### Dataset entries
______________________________
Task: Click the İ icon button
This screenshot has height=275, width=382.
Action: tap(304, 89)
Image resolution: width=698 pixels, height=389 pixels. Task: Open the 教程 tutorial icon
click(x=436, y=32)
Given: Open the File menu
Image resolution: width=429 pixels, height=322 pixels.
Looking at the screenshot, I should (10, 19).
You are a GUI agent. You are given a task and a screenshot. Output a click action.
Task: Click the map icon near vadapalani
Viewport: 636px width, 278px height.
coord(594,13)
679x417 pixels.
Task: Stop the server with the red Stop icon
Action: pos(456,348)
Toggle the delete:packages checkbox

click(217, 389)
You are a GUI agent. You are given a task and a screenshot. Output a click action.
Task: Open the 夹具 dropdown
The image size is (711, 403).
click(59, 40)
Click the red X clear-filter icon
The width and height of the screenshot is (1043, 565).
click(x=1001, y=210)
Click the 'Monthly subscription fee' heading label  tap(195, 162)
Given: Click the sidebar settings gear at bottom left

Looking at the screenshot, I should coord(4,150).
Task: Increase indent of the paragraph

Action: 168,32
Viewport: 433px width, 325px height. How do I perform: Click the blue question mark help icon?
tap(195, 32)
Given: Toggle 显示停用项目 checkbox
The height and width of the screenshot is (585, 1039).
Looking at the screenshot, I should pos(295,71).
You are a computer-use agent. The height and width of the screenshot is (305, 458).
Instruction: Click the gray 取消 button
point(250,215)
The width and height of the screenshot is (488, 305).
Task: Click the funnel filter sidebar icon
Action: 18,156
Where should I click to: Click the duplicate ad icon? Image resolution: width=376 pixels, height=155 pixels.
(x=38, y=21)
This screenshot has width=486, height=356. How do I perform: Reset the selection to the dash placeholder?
______________________________
### EXERCISE INSTRUCTIONS
Every entry that appears above should be duplicated exactly.

### TASK SOLUTION
Task: Click the İ icon button
This screenshot has height=275, width=382.
Action: tap(304, 89)
Image resolution: width=698 pixels, height=389 pixels. Task: Open the 教程 tutorial icon
click(x=436, y=32)
Given: Open the File menu
Image resolution: width=429 pixels, height=322 pixels.
Looking at the screenshot, I should (10, 19).
You are a GUI agent. You are given a task and a screenshot. Output a click action.
Task: Click the map icon near vadapalani
Viewport: 636px width, 278px height.
coord(594,13)
679x417 pixels.
Task: Stop the server with the red Stop icon
Action: pos(456,348)
Toggle the delete:packages checkbox

click(217, 389)
You are a GUI agent. You are given a task and a screenshot. Output a click action.
Task: Open the 夹具 dropdown
The image size is (711, 403).
click(59, 40)
Click the red X clear-filter icon
The width and height of the screenshot is (1043, 565).
click(x=1001, y=210)
Click the 'Monthly subscription fee' heading label  tap(195, 162)
Given: Click the sidebar settings gear at bottom left

Looking at the screenshot, I should coord(4,150).
Task: Increase indent of the paragraph

Action: 168,32
Viewport: 433px width, 325px height. How do I perform: Click the blue question mark help icon?
tap(195, 32)
Given: Toggle 显示停用项目 checkbox
The height and width of the screenshot is (585, 1039).
Looking at the screenshot, I should pos(295,71).
You are a computer-use agent. The height and width of the screenshot is (305, 458).
Instruction: Click the gray 取消 button
point(250,215)
The width and height of the screenshot is (488, 305).
Task: Click the funnel filter sidebar icon
Action: 18,156
Where should I click to: Click the duplicate ad icon? Image resolution: width=376 pixels, height=155 pixels.
(x=38, y=21)
This screenshot has width=486, height=356. How do I perform: Reset the selection to the dash placeholder?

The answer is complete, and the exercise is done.